– Перед Миколой Летним на деревне закалякали, что Чижов-старик в город скоро поедет, сукна ставить, что деньжищ с ним страсть будет и что оттоль в Хвостиху сына с собой возьмет. Дело выходило нам на руку, да только-то в сумление приводило, что двое нас было (не шел Миколаха с нами), а их трое с кучером Фадеем, и при эвтом кистени у нас одни, а старик с пустыми руками не ездит. Как тут справиться? Опять, впрочем, и то подумали: за благости какие Федею-то за чужое добро свою шею подставлять, нешто уже оченно, Чижов-то человек хороший? И порешили: кончить дело, не терпеть боль. Сказывать, что ли, что дальше-то было?
Немым, напряженным молчанием отвечали Воротилову. Утерши пот, крупными каплями выступавший на лбу, Воротилов продолжал:
– Взямши квасу штоф, хлеба коровай да кистени, пошли под самого Миколу в Матрешкин враг гостей поджидать. Место выбрали укром, в полугорье, песку по ступицу, пардонов проси, али за себя стой, только не расскачешься. Залегли в кусты да квас пьем: нутро оченно горит. Час времени прошло, а может, и больше, слышим звенит, други, значит, идут. Мы на дорогу вышли. «Чур, – говорит Харлампий, – не выдавать Федор!» Молвлю: «Небось». Как поравнялись с нами Чижовы, первым делом Харлампий к лошадям кинулся: «Стой!» – говорит. Фадейка не будь дурак, соскочимши с козел, в лес дралова, а Харлампий лошадей к самым кустам припер. Не чуяли Чижовы беды, заснули. Только поколь Малышев с лошадьми управлялся, бросился я к той повозке… Однако, фартук отстегнуть не могу, уж очень руки дрожат.
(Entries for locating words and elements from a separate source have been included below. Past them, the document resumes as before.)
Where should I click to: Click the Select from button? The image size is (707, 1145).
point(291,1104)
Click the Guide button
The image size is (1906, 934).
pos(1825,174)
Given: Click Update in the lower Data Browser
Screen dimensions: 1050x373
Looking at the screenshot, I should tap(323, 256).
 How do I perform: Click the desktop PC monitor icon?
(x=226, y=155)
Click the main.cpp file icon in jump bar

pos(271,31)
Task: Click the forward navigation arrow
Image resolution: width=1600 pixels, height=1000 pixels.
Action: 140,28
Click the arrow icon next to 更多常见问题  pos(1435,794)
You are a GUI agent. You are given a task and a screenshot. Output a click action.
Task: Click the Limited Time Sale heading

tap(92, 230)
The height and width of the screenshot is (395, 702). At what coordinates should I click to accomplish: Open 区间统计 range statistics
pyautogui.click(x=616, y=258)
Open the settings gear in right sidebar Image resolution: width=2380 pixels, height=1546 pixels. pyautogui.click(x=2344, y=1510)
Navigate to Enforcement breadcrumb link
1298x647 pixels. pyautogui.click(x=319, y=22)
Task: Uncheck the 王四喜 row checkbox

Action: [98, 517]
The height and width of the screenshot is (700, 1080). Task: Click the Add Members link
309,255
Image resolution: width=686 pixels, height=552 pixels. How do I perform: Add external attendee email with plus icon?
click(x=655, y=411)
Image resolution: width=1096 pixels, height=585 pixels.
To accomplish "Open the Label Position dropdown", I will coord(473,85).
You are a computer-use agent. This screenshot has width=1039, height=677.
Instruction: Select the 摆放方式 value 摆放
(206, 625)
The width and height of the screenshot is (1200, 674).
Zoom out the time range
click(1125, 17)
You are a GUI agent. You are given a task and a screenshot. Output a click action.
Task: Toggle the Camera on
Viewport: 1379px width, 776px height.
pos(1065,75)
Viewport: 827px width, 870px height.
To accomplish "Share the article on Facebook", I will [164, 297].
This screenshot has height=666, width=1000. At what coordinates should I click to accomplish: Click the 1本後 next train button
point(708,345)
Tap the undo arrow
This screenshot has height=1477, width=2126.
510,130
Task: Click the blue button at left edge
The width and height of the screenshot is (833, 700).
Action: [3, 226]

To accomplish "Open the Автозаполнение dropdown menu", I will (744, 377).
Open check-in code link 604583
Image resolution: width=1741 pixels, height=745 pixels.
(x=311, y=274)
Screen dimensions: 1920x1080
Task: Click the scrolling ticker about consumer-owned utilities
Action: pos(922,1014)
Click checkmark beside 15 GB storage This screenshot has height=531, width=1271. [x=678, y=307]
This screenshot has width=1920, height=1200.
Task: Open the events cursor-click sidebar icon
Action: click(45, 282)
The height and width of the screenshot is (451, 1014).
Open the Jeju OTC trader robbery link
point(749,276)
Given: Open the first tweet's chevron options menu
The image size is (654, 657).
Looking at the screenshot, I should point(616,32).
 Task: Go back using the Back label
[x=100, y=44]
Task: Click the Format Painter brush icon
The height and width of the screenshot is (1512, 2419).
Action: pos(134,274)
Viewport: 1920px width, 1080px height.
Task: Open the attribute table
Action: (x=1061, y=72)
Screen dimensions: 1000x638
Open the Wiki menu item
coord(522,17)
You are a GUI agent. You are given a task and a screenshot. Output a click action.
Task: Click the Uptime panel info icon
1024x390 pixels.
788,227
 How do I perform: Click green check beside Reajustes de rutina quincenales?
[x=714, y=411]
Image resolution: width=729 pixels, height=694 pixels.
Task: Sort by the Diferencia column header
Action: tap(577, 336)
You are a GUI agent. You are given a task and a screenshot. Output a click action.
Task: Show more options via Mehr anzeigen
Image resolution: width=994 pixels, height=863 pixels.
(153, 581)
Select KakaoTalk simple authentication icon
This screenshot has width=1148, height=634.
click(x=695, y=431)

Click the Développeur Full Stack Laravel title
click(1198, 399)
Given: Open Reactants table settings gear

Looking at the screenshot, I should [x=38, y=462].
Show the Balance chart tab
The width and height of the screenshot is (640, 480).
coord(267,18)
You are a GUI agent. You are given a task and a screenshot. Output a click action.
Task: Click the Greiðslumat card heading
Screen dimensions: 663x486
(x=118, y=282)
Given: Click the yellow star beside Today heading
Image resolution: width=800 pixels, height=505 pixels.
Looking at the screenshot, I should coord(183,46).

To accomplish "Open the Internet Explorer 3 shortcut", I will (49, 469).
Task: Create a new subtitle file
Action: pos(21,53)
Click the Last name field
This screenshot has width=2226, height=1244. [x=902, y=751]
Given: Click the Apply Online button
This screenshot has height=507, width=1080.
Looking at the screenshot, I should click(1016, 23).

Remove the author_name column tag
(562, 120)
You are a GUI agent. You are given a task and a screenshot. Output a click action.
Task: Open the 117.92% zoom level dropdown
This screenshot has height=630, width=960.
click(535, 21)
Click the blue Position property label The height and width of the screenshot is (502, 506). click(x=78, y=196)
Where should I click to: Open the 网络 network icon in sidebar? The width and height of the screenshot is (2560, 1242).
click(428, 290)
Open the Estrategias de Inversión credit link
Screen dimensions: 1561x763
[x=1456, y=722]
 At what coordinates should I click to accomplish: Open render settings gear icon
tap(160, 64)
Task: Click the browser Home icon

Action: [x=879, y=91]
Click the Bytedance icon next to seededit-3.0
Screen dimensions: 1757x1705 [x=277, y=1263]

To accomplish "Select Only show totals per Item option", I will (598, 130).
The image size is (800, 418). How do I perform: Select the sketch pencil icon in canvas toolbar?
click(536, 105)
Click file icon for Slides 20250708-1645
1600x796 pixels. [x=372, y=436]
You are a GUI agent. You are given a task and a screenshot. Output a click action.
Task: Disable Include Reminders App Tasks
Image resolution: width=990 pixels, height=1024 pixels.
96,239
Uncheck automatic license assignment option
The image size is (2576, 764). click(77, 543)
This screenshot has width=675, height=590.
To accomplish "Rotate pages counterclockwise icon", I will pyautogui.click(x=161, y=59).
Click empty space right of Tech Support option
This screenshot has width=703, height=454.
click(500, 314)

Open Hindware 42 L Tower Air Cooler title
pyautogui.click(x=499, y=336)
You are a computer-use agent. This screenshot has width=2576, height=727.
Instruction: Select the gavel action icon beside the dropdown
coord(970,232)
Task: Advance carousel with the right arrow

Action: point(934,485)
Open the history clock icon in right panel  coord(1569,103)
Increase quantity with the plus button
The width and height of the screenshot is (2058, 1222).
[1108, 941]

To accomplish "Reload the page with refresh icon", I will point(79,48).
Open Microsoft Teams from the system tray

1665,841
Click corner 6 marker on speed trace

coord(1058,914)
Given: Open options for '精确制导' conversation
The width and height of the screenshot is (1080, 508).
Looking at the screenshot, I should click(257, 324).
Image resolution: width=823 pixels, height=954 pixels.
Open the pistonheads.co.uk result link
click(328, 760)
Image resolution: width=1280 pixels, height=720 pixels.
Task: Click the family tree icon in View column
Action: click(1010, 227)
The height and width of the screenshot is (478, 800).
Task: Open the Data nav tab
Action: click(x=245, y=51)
Недолго думамши вскочил я на повозный задок, да и осадил верх.
Как осадил Воротилов верх тарантаса, судите из того: кожа фартука, выше своего приклепления к передку, была как ножом разорвана пополам. Факт положительно необыкновенный, доказывающий, до какой крайней степени возбуждения и деятельности может быть доведен организм под влиянием страсти. Насколько известно, Воротилов никогда не отличался особенной, выходящей из уровня, физической силой, но то, что им было сделано около Матрешкина-врага с повозкой, стало бы на человека втрое сильнее двужильного. Объяснить подобное явление можно только тем могучим рычагом, который заставляет все жизненные отправления сосредотачиваться в одной точке.
– В эту самую минуту, надо полагать, Чижовы проснулись, потому завозились в повозке. Первый, не разбирая кого, Малышев кистенем ударил, соскочимши же с задка и я к повозке бросился. И такое мое счастье: на той самой стороне очутился, где старик сидел. Гляжу: лезет старый. Тебя-то, говорю, друг сердешный, мне и надоть.
Да как резану его по бурлакам. И стал же я потом тешить свою душеньку!
Тешился, видно, Озорков над своим врагом досыта: редко кому приводилось видеть столь страшно изуродованный труп, как был изуродован труп старика Чижова: вся его голова была размозжена, лицо представляло какую-то сплошную, бесформенную массу сине-багрового цвета.
Воротилов, исчислив свои воспоминания, едва мог отдышаться. Бледный, с порывистым дыханием, с глазами, в которых светилось почти наслаждение, что расквитался же наконец с долгом, Воротилов и теперь давал разуметь, насколько страшен был он в роковую ночь у Матрешкина-врага.
С молодым Чижовым разделался Малышев. Впрочем, не имея кроме грабежа других причин, Малышев не действовал, как Озорков, «себя забымши». Чижова-сына нашли только на другой день к вечеру. Пролежавши ночь и целый день под открытым небом, он не мог уже быть спасен медицинской помощью: два дня лежал еще без языка и умер.
– Покончимши свое дело, взяли мы каким ни на есть шкатунки разбивать, да добро глядеть… Одних бумажек чуть ли не целый мешок набили, серебра с золотом тоже было не мало, окромя того ложек серебряных дюжина да два крестика золотых. Все это убрамши, шкатунки в кусты забросили, а какие были другие бумаги, под дерево зарыли.